Recent news out of New Jersey announces that the state's appellate court overturned a lower court's entry of a foreclosure judgment in favor of Deutsche Bank. Apparently, Deustche Bank attempted to foreclose on a borrower without being able to prove that it had possession of the original promissory note at the time that it brought its foreclosure action. As a result of the bank's oversight, the appellate court ruled that the bank will have to restart the entire foreclosure process from scratch:
The case could impact the prospects of many state foreclosure cases, according to Peggy Jurow, a senior attorney for Legal Service of New Jersey who deals with foreclosure and predatory lending cases.
"What today’s case does is say that the lender has to have had the assignment of mortgage and possession of the (loan) note before it files a foreclosure action," Jurow said yesterday. "They can’t fix up that sort of paperwork problem afterwards. They have to dismiss the case and start again."
A news article summarizing the case is here. The appellate court's opinion is here. Although this ruling was certainly a win for the borrower, I think that any victory will be short-lived. The issue here appears to be nothing more than a paperwork foul-up. Despite claims of fraud by the borrower against a shady-sounding mortgage rescue outfit, there does not appear to be any dispute that the loan is in default. And now, there does not appear to be any doubt that Deutsche Bank has actual possession of the original promissory note. Given these facts, nothing suggests that Deutsche Bank can't foreclose on the borrower at its leisure.

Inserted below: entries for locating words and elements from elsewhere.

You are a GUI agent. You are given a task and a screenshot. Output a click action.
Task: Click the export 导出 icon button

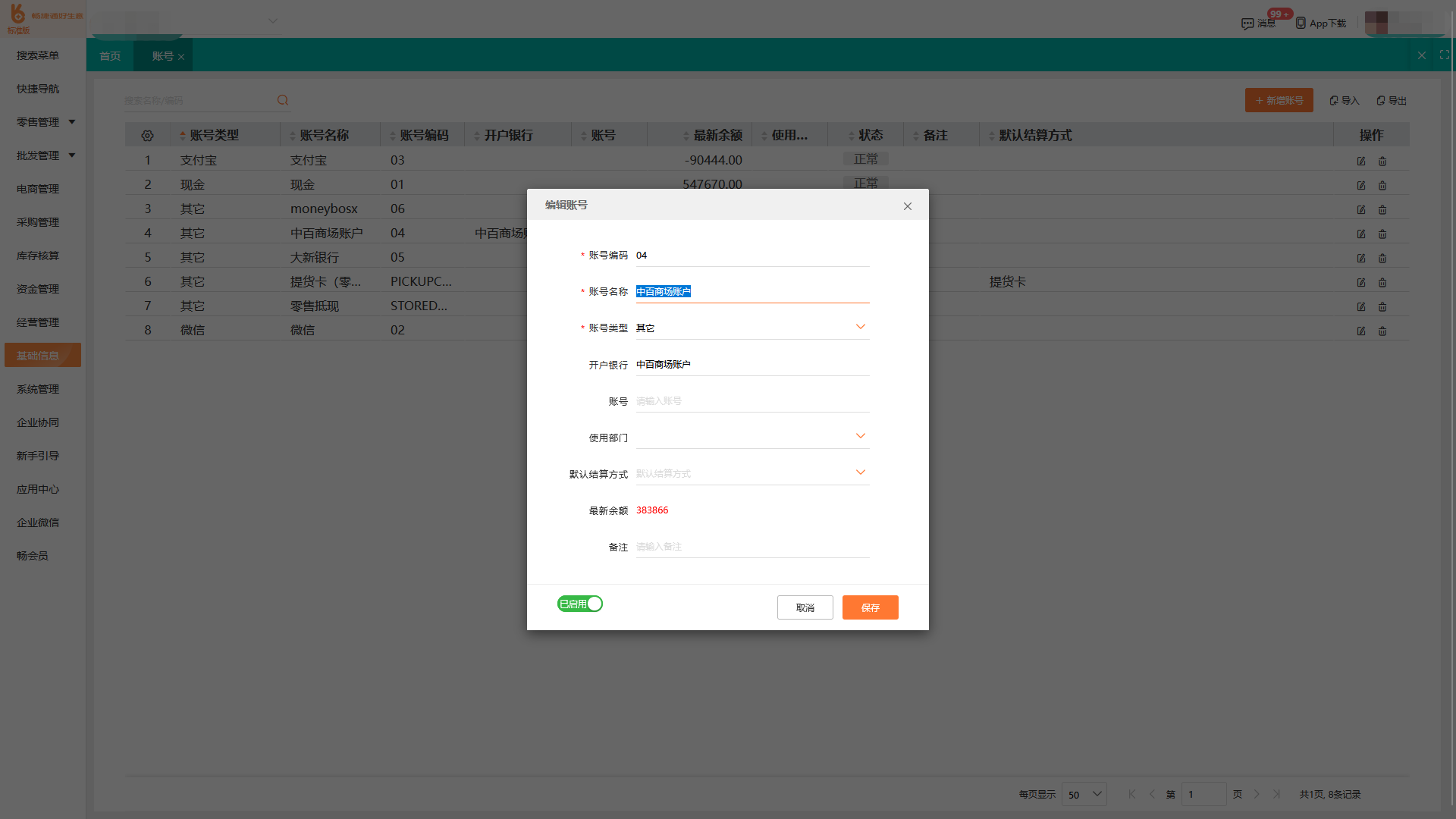pyautogui.click(x=1391, y=100)
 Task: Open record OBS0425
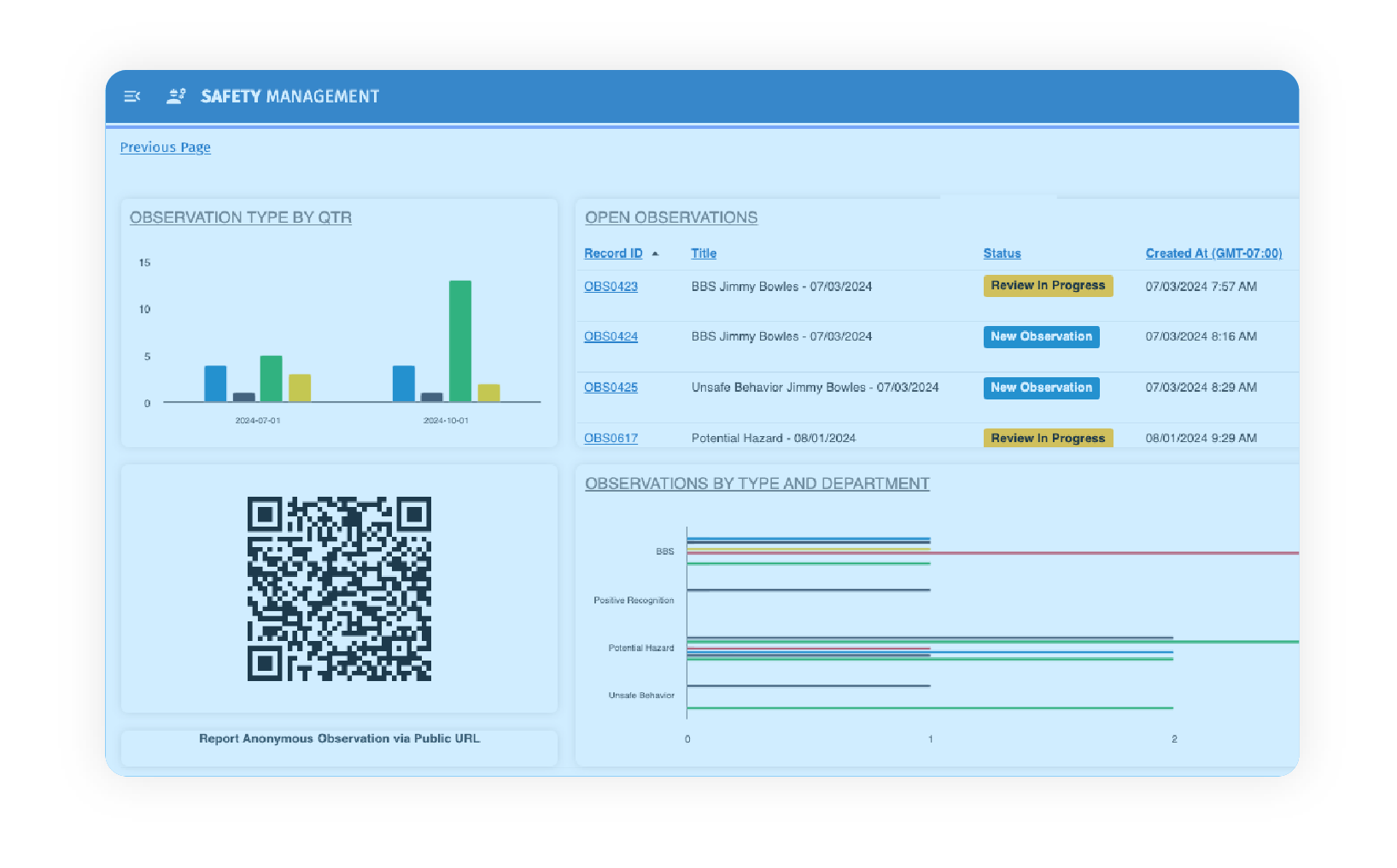[611, 387]
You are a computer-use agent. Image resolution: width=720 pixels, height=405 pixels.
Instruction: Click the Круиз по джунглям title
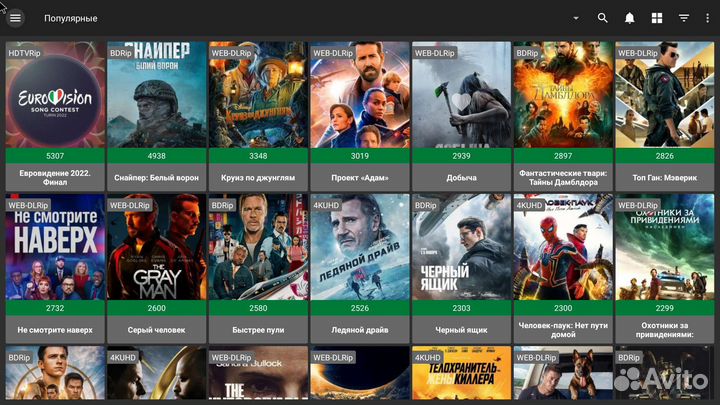(x=258, y=177)
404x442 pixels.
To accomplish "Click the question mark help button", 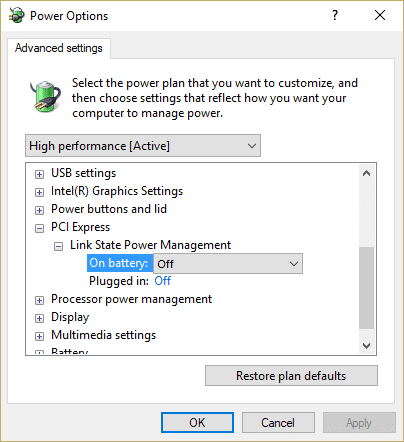I will [x=335, y=15].
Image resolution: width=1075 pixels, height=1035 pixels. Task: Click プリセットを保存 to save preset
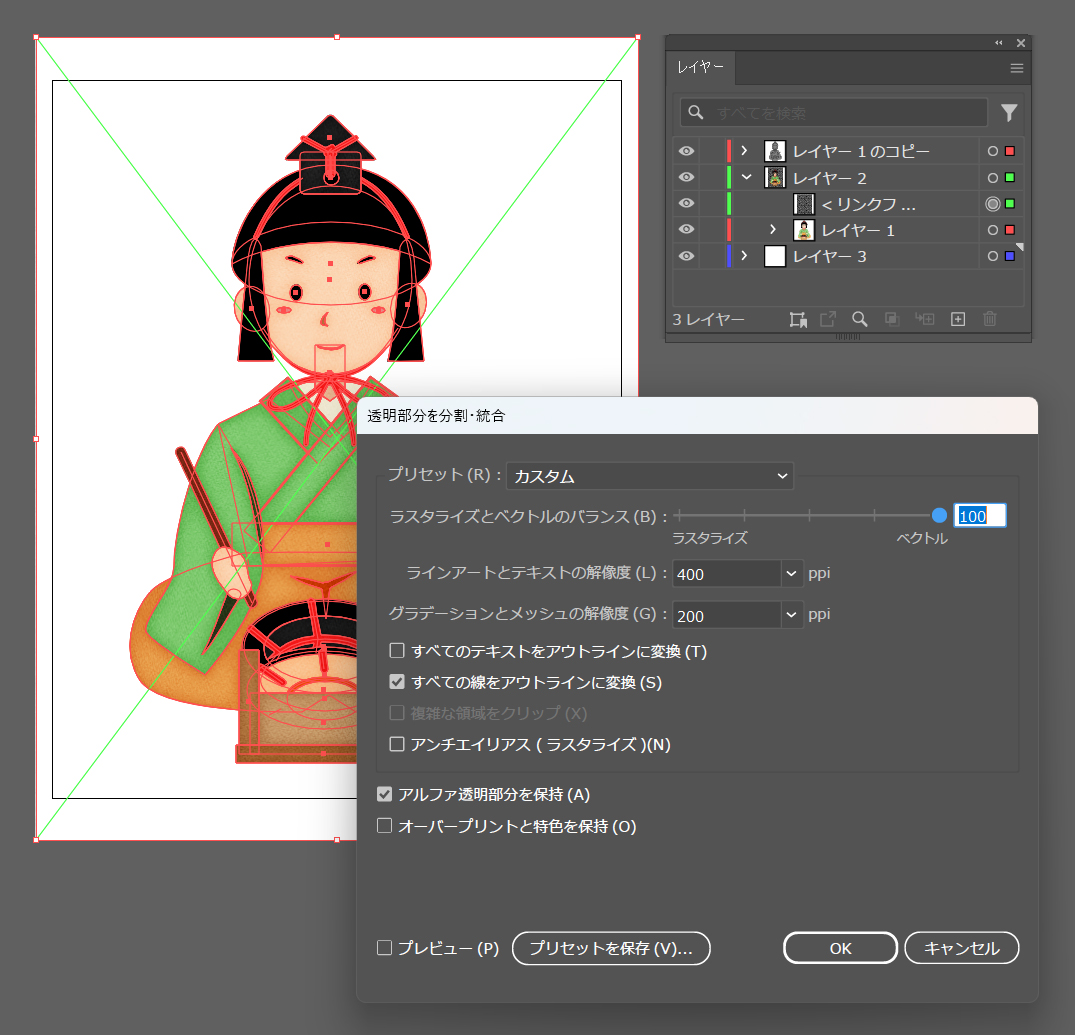point(611,948)
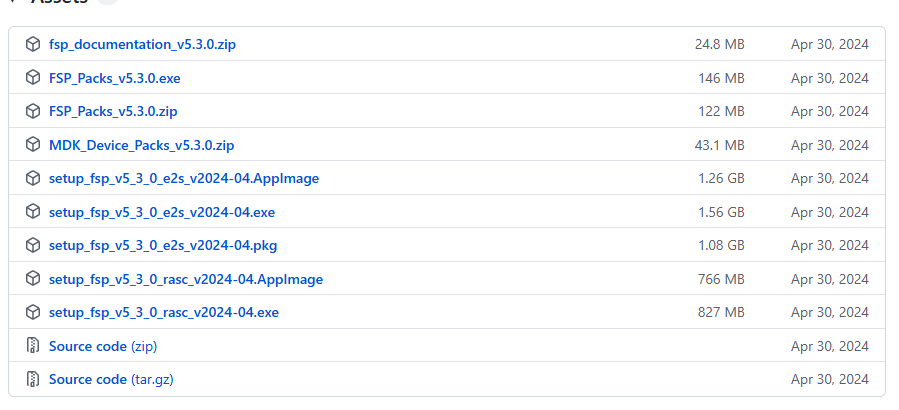Download fsp_documentation_v5.3.0.zip

(x=142, y=44)
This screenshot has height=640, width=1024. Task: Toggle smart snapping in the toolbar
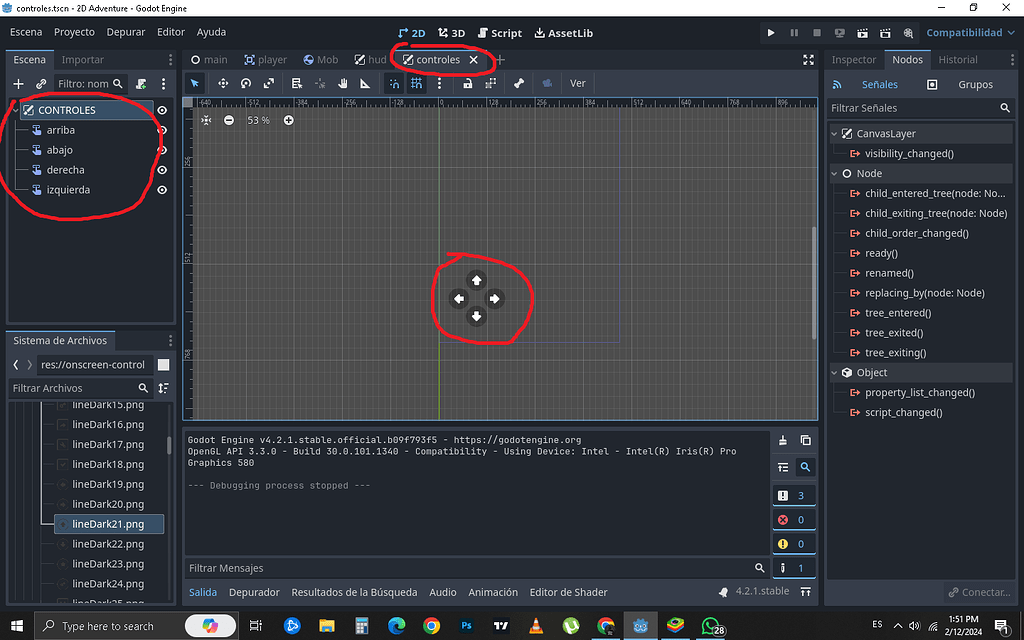[x=394, y=83]
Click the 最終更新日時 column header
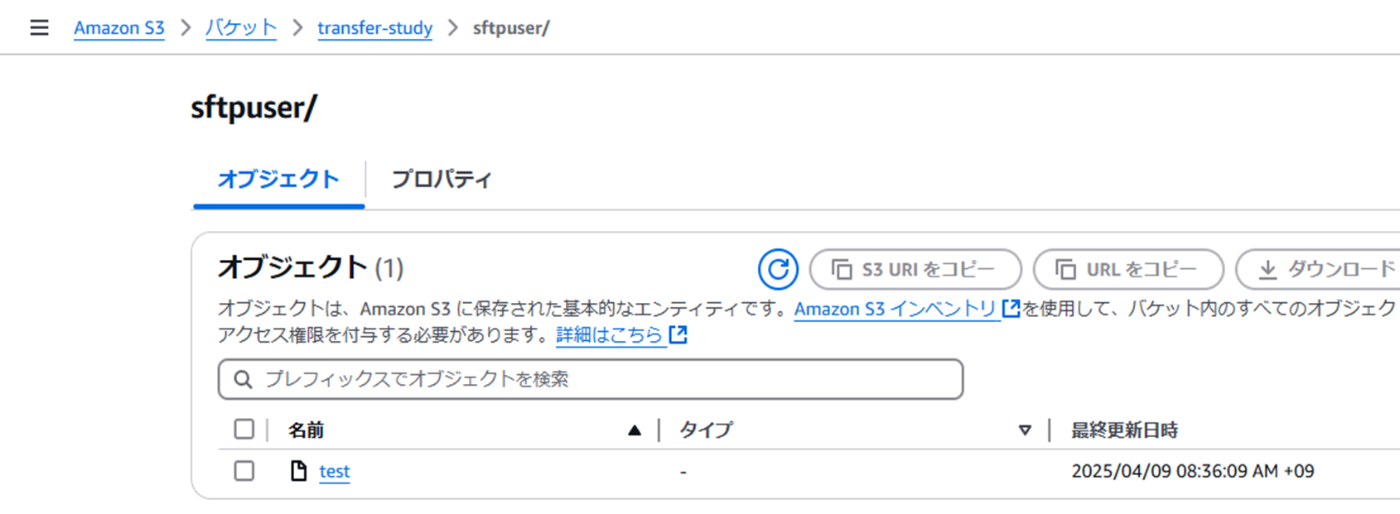1400x514 pixels. click(1124, 431)

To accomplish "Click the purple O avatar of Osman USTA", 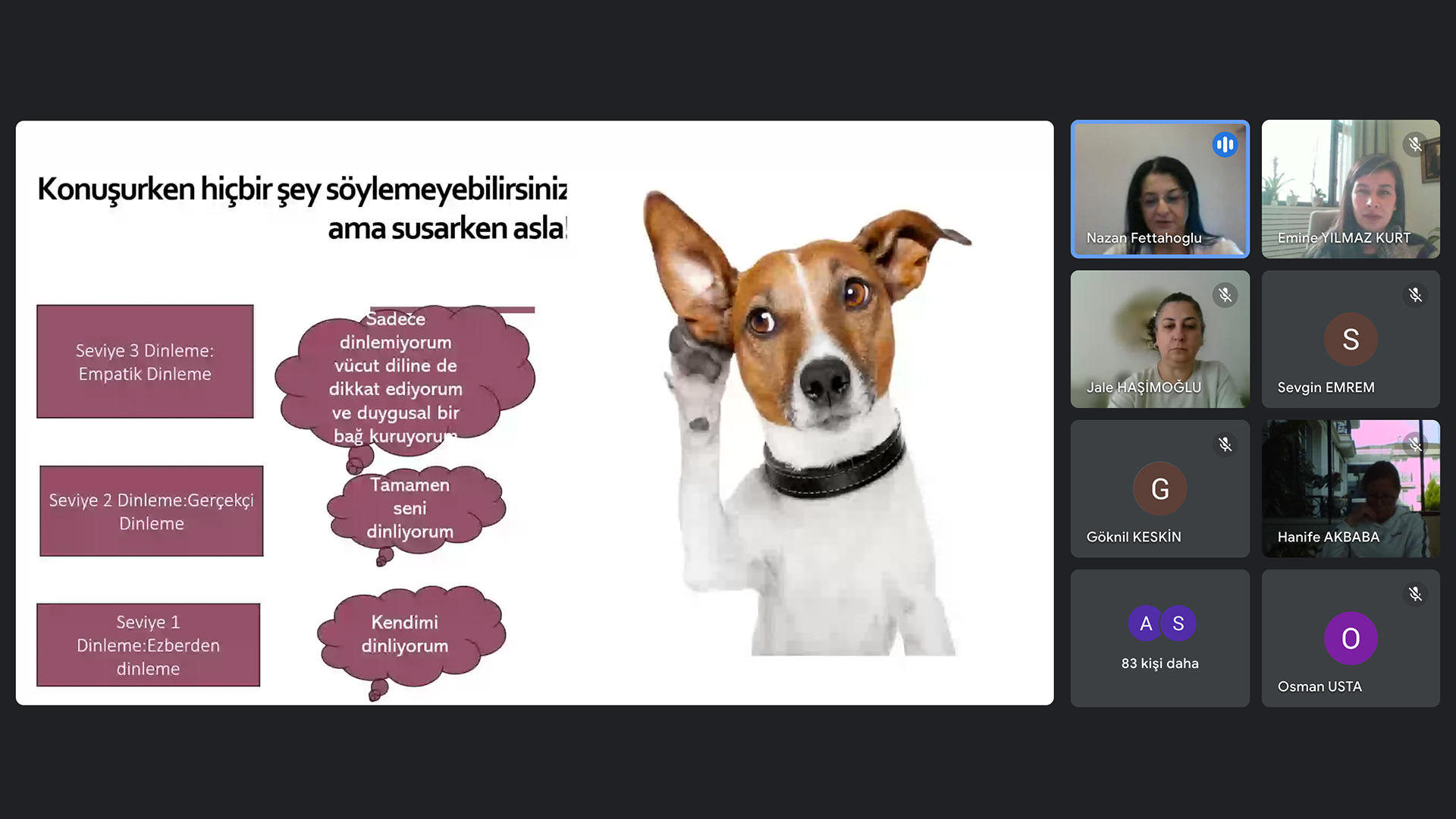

Thus, from the outside looking in, it is difficult to see this as a watershed moment for foreclosure defendants. Maybe the procedural posture of the case before the trial court makes this ruling especially significant. Maybe New Jersey foreclosure practice is plagued with mortgage holders bringing suits without having possession of the underlying note. And maybe this decision will impact similarly-postured cases involving allegations against fraudulent mortgage-rescue schemes. But for run-of-the-mill foreclosure actions, I think that the actual impact of this case will be minimal to marginal. Mortgage holders will tighten up their procedures, a number of cases might have to be dismissed and refiled, and life will go on. Even though this decision is good for this particular borrower, it is hard to see how it is a game-changer.